1\. Thanks for posting my blog post @chippy. :) The actual app ( haternews.co
) kept getting booted off HN...

2\. There have been a lot of interesting comments on the three threads on
here. People pointed out some bugs and overall issues which I will be fixing
(also, the site should not crash half as much now). This is just a fun side
project I have been messing around with so I can get better at using data
science in various applications. If you would like to help build it out for
fun further let me know! Also, feel free to submit a bug or suggestion for an
improvement if you really want
to.([https://github.com/kevinmcalear/hater_news/issues](https://github.com/kevinmcalear/hater_news/issues))

3\. I wanted to build the "hater score" for two reasons. First, to see how
accurately I could build a model to measure insulting comments in the wild and
second (if it's accurate), to see how people would react to seeing how
positive or negative they usually are on Hacker news (or other social
networks).

4\. I wanted to make sure everyone knows that just because something is your
"Worst Comment" doesn't mean it is negative. Most people have very low scores
and most of your comments are not identified as insulting. (It would be over
50% if it is actually an insulting comment.) So most people on HN are not
actually haters. I just had a more "hater" focused design just for fun. There
are in fact actual haters though, if you look hard enough.

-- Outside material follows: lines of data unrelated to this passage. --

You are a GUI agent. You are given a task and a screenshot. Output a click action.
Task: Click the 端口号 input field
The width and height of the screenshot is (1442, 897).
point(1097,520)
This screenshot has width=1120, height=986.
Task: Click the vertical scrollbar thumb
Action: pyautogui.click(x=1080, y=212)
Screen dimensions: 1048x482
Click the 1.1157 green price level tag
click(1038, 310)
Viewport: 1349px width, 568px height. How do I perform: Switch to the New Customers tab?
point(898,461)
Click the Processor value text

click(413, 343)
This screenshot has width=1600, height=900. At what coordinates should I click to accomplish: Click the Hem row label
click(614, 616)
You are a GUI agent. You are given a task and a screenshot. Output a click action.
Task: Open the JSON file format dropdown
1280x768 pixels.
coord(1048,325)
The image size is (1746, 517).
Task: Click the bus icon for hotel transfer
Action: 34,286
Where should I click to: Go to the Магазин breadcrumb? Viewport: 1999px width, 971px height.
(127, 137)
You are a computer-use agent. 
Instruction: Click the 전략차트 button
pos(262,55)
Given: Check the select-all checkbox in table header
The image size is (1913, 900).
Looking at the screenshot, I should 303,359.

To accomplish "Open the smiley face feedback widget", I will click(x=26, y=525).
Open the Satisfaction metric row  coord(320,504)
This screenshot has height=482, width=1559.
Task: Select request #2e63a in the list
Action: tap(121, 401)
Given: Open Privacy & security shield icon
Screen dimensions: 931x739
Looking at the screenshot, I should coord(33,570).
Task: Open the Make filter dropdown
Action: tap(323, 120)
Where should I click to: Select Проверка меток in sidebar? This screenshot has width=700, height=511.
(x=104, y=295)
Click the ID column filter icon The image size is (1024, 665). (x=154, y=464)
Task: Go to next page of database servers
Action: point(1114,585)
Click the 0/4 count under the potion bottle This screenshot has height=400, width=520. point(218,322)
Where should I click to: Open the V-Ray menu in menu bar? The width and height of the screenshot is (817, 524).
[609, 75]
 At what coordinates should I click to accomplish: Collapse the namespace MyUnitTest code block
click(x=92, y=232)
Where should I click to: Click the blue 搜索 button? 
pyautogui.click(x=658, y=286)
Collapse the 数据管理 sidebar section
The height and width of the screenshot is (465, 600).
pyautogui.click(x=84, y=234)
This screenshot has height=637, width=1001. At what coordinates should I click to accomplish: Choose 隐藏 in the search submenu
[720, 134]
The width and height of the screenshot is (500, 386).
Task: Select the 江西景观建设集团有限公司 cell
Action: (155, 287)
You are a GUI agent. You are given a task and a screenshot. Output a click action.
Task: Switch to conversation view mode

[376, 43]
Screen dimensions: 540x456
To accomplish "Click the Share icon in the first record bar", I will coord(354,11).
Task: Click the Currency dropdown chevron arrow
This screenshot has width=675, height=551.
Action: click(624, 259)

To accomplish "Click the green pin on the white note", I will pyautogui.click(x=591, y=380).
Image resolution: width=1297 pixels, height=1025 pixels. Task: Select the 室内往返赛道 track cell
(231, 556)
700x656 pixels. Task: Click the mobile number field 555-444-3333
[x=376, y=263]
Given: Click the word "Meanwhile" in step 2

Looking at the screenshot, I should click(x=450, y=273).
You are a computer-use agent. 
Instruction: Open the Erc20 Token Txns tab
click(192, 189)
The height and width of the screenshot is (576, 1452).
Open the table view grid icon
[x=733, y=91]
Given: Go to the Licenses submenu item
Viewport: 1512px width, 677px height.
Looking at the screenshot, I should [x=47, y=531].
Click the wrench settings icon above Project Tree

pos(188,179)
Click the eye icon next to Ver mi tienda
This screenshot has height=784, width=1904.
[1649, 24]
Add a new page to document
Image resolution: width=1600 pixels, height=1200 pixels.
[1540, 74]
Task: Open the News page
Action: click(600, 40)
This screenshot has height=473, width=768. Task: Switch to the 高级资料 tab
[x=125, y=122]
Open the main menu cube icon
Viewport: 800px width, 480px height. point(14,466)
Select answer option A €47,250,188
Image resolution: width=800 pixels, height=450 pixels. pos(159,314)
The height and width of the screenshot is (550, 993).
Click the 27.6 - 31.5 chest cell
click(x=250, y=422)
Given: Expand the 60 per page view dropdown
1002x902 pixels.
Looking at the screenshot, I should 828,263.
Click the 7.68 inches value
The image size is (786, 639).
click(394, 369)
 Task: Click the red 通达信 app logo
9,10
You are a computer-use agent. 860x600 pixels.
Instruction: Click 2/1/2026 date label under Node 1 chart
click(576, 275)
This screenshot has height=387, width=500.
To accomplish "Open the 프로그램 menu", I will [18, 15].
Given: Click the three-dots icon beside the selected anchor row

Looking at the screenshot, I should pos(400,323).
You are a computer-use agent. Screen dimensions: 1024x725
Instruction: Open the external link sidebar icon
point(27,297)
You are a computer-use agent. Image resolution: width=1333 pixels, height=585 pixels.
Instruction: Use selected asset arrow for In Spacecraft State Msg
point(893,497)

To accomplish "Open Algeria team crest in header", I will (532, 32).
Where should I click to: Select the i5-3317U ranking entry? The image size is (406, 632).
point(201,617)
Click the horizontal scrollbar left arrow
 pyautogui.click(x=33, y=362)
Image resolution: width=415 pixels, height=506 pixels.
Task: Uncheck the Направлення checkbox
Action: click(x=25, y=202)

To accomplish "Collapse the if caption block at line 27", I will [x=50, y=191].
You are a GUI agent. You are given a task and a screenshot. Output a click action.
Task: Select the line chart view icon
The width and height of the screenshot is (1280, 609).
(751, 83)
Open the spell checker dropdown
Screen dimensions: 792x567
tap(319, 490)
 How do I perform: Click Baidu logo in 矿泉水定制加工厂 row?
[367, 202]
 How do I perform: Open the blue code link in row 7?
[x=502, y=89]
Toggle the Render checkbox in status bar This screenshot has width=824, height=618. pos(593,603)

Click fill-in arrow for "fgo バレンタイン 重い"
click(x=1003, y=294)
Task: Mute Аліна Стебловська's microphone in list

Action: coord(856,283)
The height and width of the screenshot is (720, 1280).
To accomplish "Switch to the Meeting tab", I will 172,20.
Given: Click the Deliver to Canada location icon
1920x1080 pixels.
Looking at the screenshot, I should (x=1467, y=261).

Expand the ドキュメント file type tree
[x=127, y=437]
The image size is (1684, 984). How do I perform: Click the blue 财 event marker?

5\. Something I found interesting is clicking the "Back In The Day" checkbox.
It takes your 50 oldest comments and analyses them, instead of your 50 most
recent.

6\. Finally, if you're not sure why some comments are getting ranked higher
than others, feel free to look at the training data I used (it's from a kaggle
competition from a while back.) and read my blog post. If you don't want to
here are additional features I used on top of standard bag-of-words
(CountVectorizer):

* badwords_count – A count of bad words used in each comment.

* n_words – A count of words used in each comment.

* allcaps – A count of capital letters in each comment.

* allcaps_ratio – A count of capital letters in each comment / the total words used in each comment.

* bad_ratio – A count of bad words used in each comment / the total words used in each comment.

* exclamation – A count of "!" used in each comment.

* addressing – A count of "@" symbols used in each comment.

* spaces – A count of spaces used in each comment.

If you have suggestions on other features I could collect let me know! I'll
also be building a way to get actual training data from HN itself and letting
HN users determine if a comment is actually insulting or not so that the
predictions constantly improve.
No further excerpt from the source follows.